WORK INSTRUCTION
Repeat the data below in full and exactly.
==================================================
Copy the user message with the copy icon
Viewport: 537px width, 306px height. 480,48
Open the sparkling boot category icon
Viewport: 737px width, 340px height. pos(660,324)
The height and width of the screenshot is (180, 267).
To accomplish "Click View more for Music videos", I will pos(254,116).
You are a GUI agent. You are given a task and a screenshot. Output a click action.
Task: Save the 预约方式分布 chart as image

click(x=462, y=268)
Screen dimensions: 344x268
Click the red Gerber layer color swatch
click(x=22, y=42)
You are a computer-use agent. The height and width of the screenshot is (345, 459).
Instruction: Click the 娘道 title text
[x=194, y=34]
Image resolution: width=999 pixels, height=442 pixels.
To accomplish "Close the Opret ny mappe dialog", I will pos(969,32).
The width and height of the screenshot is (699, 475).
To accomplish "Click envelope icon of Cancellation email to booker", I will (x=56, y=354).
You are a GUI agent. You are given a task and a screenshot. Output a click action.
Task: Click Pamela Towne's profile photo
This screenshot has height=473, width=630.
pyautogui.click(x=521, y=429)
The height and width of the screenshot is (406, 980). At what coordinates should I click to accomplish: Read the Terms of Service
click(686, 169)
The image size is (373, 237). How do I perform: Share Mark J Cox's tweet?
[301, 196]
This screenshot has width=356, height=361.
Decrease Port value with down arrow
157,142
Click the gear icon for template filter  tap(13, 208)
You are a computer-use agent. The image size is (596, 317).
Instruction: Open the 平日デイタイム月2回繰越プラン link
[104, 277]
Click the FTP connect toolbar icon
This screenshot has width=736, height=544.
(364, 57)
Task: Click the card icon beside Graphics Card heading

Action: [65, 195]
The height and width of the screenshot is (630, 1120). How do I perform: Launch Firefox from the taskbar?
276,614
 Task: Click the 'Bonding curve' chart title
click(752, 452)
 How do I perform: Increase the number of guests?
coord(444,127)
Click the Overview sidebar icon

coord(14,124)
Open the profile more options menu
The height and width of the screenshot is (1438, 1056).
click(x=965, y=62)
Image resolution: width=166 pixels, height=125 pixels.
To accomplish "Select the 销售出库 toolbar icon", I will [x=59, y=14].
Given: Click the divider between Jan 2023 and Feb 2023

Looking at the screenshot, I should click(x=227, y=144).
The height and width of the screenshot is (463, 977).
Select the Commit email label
==================================================
ANSWER BELOW
Copy the user message with the copy icon
Viewport: 537px width, 306px height. 480,48
Open the sparkling boot category icon
Viewport: 737px width, 340px height. pos(660,324)
The height and width of the screenshot is (180, 267).
To accomplish "Click View more for Music videos", I will pos(254,116).
You are a GUI agent. You are given a task and a screenshot. Output a click action.
Task: Save the 预约方式分布 chart as image

click(x=462, y=268)
Screen dimensions: 344x268
Click the red Gerber layer color swatch
click(x=22, y=42)
You are a computer-use agent. The height and width of the screenshot is (345, 459).
Instruction: Click the 娘道 title text
[x=194, y=34]
Image resolution: width=999 pixels, height=442 pixels.
To accomplish "Close the Opret ny mappe dialog", I will pos(969,32).
The width and height of the screenshot is (699, 475).
To accomplish "Click envelope icon of Cancellation email to booker", I will (x=56, y=354).
You are a GUI agent. You are given a task and a screenshot. Output a click action.
Task: Click Pamela Towne's profile photo
This screenshot has height=473, width=630.
pyautogui.click(x=521, y=429)
The height and width of the screenshot is (406, 980). At what coordinates should I click to accomplish: Read the Terms of Service
click(686, 169)
The image size is (373, 237). How do I perform: Share Mark J Cox's tweet?
[301, 196]
This screenshot has width=356, height=361.
Decrease Port value with down arrow
157,142
Click the gear icon for template filter  tap(13, 208)
You are a computer-use agent. The image size is (596, 317).
Instruction: Open the 平日デイタイム月2回繰越プラン link
[104, 277]
Click the FTP connect toolbar icon
This screenshot has width=736, height=544.
(364, 57)
Task: Click the card icon beside Graphics Card heading

Action: [65, 195]
The height and width of the screenshot is (630, 1120). How do I perform: Launch Firefox from the taskbar?
276,614
 Task: Click the 'Bonding curve' chart title
click(752, 452)
 How do I perform: Increase the number of guests?
coord(444,127)
Click the Overview sidebar icon

coord(14,124)
Open the profile more options menu
The height and width of the screenshot is (1438, 1056).
click(x=965, y=62)
Image resolution: width=166 pixels, height=125 pixels.
To accomplish "Select the 销售出库 toolbar icon", I will [x=59, y=14].
Given: Click the divider between Jan 2023 and Feb 2023

Looking at the screenshot, I should click(x=227, y=144).
The height and width of the screenshot is (463, 977).
Select the Commit email label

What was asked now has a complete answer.